Lt. Fachkonferenzbeschluss vom 29.10.06 werden folgende Notenkriterien zugrunde gelegt.

  • „sehr gut“ für eine überdurchschnittliche Dokumentation, hier besonders hinsichtlich inhaltlicher wie formaler Aspekte unter Einbeziehung von zusätzlich beigebrachten Materialien
  • „gut“ für eine ordentlich geführte Mappe, die die Reihen vollständig dokumentiert
  • „befriedigend“ für Mappen, die hinsichtlich Gründlichkeit und Ausführlichkeit mit Einschränkungen realisiert sind
  • „ausreichend“ für Mappen, die zwar noch den behandelten Stoff wiedergeben, dies aber nur sehr knapp und mit Auslassungen
  • „mangelhaft“ für Mappen, die deutliche Lücken und formale Mängel aufweisen
  • „ungenügend“ für Mappen, die absolut unzureichend sind oder überhaupt nicht vorgelegt werden

2.4            Gewichtung

Mündliche Mitarbeit

Die mündliche Mitarbeit wird mit mindestens 50% der Note gewichtet.
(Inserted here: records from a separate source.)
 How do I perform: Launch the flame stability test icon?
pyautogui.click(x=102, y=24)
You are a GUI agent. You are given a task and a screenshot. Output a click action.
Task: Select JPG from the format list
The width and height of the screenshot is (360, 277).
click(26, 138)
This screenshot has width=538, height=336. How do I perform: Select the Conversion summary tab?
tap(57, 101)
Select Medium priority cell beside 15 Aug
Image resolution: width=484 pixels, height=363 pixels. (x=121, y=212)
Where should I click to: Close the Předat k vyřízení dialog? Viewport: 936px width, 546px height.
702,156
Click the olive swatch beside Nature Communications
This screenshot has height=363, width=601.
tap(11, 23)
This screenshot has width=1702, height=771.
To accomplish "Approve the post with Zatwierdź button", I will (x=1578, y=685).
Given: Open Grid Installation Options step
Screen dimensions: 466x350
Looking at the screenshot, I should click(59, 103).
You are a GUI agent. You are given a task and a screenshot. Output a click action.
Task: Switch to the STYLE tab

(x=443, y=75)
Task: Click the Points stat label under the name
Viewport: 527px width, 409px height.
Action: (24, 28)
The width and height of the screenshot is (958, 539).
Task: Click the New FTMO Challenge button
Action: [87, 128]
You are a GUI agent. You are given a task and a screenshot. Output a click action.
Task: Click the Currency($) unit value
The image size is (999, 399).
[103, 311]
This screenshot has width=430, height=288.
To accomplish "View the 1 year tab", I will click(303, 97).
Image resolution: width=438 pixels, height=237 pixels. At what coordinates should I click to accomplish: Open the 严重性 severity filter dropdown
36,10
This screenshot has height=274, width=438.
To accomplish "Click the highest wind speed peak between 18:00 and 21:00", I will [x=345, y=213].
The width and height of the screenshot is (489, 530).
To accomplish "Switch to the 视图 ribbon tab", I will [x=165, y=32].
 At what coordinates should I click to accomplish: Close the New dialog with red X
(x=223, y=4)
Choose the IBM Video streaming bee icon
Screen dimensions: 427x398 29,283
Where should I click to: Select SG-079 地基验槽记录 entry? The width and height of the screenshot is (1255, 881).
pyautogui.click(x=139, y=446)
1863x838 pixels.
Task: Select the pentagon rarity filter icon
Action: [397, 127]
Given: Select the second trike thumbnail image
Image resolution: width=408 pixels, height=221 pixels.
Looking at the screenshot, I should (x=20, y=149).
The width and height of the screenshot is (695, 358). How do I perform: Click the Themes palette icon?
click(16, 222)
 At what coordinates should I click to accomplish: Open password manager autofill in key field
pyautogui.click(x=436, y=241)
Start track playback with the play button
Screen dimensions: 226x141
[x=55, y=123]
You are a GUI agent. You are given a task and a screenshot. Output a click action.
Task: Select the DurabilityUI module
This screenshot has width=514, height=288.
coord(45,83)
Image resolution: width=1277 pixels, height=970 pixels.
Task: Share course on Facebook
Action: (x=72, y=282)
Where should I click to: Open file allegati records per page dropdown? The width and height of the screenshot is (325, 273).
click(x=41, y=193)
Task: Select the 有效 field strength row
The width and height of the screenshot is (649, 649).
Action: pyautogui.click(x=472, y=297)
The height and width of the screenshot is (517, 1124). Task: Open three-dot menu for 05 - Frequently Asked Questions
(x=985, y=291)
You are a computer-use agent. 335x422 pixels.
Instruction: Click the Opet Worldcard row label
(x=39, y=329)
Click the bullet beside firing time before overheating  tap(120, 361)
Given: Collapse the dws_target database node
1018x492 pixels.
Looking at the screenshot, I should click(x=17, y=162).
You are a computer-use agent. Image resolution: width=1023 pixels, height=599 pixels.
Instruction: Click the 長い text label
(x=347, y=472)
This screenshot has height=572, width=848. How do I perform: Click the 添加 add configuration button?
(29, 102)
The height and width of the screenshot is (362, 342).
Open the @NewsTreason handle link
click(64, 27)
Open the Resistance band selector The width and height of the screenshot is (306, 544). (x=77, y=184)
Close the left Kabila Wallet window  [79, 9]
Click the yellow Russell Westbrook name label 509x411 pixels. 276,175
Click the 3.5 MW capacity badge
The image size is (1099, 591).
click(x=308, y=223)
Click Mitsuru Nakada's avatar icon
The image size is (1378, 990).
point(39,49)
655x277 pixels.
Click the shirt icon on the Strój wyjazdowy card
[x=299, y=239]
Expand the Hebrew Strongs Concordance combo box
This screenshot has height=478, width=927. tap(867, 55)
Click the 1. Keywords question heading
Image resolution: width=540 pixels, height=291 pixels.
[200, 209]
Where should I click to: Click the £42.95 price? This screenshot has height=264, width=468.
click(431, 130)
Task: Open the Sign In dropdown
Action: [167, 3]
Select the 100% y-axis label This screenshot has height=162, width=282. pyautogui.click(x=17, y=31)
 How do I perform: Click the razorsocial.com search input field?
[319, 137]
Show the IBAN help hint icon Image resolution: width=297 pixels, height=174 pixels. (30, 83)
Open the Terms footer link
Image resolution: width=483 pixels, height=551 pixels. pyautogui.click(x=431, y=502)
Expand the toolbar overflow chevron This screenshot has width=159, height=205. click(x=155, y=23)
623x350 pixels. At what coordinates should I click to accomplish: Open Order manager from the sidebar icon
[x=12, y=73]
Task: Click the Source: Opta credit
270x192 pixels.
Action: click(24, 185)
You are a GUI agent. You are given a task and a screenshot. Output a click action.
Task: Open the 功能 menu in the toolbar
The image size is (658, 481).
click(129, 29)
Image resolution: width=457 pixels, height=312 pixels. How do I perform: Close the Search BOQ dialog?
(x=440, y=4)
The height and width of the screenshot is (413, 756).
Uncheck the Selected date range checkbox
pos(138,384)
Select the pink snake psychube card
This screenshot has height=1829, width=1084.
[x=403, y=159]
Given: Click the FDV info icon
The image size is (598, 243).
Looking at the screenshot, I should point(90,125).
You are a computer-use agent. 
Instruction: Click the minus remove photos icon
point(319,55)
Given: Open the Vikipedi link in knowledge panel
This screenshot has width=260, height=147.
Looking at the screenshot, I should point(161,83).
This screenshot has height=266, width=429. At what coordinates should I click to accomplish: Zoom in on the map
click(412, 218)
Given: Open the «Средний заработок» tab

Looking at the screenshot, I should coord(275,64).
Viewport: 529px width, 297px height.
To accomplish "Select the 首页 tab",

Hierzu zählen individuelle Leistungen in Form von Unterrichtsbeiträgen, Einzelvorträgen, Referaten und Hausaufgaben.

Darüber hinaus werden gemeinschaftlich erbrachte Leistungen in Form von Gruppenarbeiten, gemeinsam erarbeiteten Referaten usw. berücksichtigt.

Schriftliche Mitarbeit

Die schriftliche Mitarbeit umfasst Lernerfolgskontrollen – mindestens zwei pro Halbjahr -, die Fachmappe sowie schriftlich erbrachte Zusatzleistungen und wird mit bis zu 50% gewichtet.

2.5            Transparenz

Zu Beginn des Schuljahres wird der Kriterienkatalog, der zur Leistungsbeurteilung herangezogen wird, den Schülern präsentiert und schriftlich fixiert. Dieser Kriterienkatalog soll Teil der Mappe sein und ist somit jederzeit den Eltern zugänglich.